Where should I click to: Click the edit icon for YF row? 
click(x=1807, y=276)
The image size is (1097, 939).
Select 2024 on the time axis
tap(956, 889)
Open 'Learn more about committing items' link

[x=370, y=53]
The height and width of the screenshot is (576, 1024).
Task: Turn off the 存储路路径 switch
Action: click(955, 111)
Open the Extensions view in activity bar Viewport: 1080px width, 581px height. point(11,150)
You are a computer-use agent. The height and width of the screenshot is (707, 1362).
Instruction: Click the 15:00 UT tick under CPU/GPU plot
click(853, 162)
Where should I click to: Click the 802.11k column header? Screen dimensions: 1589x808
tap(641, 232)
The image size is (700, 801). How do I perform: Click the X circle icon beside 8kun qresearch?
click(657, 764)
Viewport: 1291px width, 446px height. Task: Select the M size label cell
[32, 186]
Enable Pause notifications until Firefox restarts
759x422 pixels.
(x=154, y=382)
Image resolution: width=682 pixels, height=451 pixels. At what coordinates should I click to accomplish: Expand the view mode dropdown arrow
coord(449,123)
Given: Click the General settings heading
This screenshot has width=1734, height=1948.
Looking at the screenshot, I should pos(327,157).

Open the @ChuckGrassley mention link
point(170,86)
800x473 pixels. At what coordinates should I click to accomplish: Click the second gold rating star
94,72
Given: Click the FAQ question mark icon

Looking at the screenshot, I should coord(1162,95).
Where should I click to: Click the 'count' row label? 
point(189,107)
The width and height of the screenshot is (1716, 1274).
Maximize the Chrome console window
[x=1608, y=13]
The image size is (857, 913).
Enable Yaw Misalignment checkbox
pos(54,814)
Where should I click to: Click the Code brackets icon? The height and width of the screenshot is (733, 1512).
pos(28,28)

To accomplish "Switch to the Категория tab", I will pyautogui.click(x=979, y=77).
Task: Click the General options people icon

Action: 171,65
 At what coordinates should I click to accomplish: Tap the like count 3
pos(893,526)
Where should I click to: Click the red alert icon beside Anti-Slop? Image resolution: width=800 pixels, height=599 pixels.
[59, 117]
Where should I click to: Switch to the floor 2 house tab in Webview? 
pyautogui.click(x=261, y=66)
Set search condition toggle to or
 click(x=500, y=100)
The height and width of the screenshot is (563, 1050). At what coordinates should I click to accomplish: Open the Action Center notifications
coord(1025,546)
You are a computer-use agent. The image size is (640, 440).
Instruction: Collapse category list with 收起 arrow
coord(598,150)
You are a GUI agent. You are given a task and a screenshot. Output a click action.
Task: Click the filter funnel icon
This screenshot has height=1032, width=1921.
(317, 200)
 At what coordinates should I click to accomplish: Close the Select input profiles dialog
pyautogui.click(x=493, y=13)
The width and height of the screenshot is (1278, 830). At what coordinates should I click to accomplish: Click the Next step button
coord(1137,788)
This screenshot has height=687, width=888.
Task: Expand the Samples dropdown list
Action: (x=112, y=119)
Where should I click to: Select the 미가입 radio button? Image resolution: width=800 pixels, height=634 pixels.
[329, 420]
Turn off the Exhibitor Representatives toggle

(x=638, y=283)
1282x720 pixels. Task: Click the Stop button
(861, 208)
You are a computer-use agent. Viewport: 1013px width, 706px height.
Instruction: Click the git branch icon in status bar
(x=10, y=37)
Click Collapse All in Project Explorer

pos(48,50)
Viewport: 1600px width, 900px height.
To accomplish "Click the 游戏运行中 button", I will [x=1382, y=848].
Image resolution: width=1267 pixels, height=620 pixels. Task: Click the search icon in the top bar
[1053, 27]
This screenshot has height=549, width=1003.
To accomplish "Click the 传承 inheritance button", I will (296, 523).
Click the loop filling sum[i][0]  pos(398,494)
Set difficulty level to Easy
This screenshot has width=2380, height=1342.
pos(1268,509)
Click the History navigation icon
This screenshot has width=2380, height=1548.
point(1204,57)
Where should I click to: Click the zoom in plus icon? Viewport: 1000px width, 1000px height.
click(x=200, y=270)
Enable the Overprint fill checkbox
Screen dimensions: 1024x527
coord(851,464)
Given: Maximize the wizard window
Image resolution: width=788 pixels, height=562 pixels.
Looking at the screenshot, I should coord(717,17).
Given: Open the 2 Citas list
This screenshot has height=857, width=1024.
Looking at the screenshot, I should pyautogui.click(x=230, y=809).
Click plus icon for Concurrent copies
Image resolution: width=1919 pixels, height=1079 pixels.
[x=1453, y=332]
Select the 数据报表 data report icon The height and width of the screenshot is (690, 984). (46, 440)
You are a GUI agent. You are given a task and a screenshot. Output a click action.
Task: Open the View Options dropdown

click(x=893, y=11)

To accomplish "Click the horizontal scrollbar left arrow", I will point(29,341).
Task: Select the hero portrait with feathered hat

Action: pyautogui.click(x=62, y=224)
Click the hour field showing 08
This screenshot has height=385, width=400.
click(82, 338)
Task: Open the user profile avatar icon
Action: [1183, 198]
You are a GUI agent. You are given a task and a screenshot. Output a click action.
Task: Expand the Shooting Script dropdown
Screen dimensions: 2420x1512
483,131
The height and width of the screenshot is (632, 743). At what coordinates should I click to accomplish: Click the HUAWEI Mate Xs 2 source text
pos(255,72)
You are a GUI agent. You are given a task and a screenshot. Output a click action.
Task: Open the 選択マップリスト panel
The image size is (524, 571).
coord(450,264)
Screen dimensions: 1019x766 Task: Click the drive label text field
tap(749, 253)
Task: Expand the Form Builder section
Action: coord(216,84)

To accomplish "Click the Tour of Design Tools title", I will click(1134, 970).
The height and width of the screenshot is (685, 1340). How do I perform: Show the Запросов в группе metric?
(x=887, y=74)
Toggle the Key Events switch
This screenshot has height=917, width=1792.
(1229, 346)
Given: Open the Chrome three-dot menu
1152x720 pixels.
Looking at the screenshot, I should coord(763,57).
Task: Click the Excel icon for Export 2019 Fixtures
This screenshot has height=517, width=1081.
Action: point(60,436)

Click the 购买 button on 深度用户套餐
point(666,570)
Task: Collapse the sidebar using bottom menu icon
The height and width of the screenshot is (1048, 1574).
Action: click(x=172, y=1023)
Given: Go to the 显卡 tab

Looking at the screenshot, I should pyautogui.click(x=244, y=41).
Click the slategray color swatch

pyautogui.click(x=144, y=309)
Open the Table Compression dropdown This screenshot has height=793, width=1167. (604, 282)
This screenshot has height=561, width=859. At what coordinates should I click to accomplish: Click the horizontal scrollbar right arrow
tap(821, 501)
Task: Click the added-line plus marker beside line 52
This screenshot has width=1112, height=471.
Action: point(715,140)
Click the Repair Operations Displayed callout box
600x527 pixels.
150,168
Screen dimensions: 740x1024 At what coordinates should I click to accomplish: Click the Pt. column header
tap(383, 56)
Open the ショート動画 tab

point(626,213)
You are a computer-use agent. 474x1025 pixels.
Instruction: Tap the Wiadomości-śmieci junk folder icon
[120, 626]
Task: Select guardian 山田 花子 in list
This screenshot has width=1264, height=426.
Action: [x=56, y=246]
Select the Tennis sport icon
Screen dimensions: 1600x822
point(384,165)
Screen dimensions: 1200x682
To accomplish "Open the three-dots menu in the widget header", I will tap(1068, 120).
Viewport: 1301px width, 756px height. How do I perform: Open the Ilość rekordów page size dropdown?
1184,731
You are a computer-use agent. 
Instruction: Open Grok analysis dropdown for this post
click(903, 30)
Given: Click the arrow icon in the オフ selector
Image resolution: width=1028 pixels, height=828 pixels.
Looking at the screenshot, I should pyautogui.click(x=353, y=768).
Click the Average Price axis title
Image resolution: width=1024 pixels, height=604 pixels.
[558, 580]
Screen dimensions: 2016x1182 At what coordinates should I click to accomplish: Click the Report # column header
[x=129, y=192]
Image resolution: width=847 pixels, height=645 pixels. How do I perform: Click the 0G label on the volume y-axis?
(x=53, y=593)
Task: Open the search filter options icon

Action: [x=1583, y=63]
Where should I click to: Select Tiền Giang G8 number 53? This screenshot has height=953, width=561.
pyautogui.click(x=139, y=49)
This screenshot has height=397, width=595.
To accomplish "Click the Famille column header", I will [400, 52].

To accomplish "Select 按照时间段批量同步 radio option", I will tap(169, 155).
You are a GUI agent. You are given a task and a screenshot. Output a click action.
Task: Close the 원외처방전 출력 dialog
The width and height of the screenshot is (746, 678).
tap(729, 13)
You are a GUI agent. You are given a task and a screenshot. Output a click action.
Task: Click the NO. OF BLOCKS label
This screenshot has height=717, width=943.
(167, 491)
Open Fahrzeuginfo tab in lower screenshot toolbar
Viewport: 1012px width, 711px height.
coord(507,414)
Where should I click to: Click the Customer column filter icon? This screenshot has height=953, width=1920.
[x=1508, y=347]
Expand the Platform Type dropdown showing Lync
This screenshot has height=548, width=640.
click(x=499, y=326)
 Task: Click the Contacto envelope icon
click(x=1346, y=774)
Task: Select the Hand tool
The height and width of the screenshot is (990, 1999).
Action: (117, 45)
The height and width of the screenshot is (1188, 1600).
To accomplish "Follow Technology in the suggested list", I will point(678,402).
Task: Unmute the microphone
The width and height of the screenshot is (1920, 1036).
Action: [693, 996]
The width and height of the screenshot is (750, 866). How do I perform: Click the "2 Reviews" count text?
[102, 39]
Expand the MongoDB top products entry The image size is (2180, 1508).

----

*WHAT YOU SHOULD DO:*
Precisely the lines between those holding "Screen dimensions: 1019x766" and "Given: Click the arrow", inclusive, are to be reproduced from the listing above, with nothing added.

*COMPLETED EXERCISE:*
Screen dimensions: 1019x766 Task: Click the drive label text field
tap(749, 253)
Task: Expand the Form Builder section
Action: coord(216,84)

To accomplish "Click the Tour of Design Tools title", I will click(1134, 970).
The height and width of the screenshot is (685, 1340). How do I perform: Show the Запросов в группе metric?
(x=887, y=74)
Toggle the Key Events switch
This screenshot has height=917, width=1792.
(1229, 346)
Given: Open the Chrome three-dot menu
1152x720 pixels.
Looking at the screenshot, I should coord(763,57).
Task: Click the Excel icon for Export 2019 Fixtures
This screenshot has height=517, width=1081.
Action: point(60,436)

Click the 购买 button on 深度用户套餐
point(666,570)
Task: Collapse the sidebar using bottom menu icon
The height and width of the screenshot is (1048, 1574).
Action: click(x=172, y=1023)
Given: Go to the 显卡 tab

Looking at the screenshot, I should pyautogui.click(x=244, y=41).
Click the slategray color swatch

pyautogui.click(x=144, y=309)
Open the Table Compression dropdown This screenshot has height=793, width=1167. (604, 282)
This screenshot has height=561, width=859. At what coordinates should I click to accomplish: Click the horizontal scrollbar right arrow
tap(821, 501)
Task: Click the added-line plus marker beside line 52
This screenshot has width=1112, height=471.
Action: point(715,140)
Click the Repair Operations Displayed callout box
600x527 pixels.
150,168
Screen dimensions: 740x1024 At what coordinates should I click to accomplish: Click the Pt. column header
tap(383, 56)
Open the ショート動画 tab

point(626,213)
You are a computer-use agent. 474x1025 pixels.
Instruction: Tap the Wiadomości-śmieci junk folder icon
[120, 626]
Task: Select guardian 山田 花子 in list
This screenshot has width=1264, height=426.
Action: [x=56, y=246]
Select the Tennis sport icon
Screen dimensions: 1600x822
point(384,165)
Screen dimensions: 1200x682
To accomplish "Open the three-dots menu in the widget header", I will tap(1068, 120).
Viewport: 1301px width, 756px height. How do I perform: Open the Ilość rekordów page size dropdown?
1184,731
You are a computer-use agent. 
Instruction: Open Grok analysis dropdown for this post
click(903, 30)
Given: Click the arrow icon in the オフ selector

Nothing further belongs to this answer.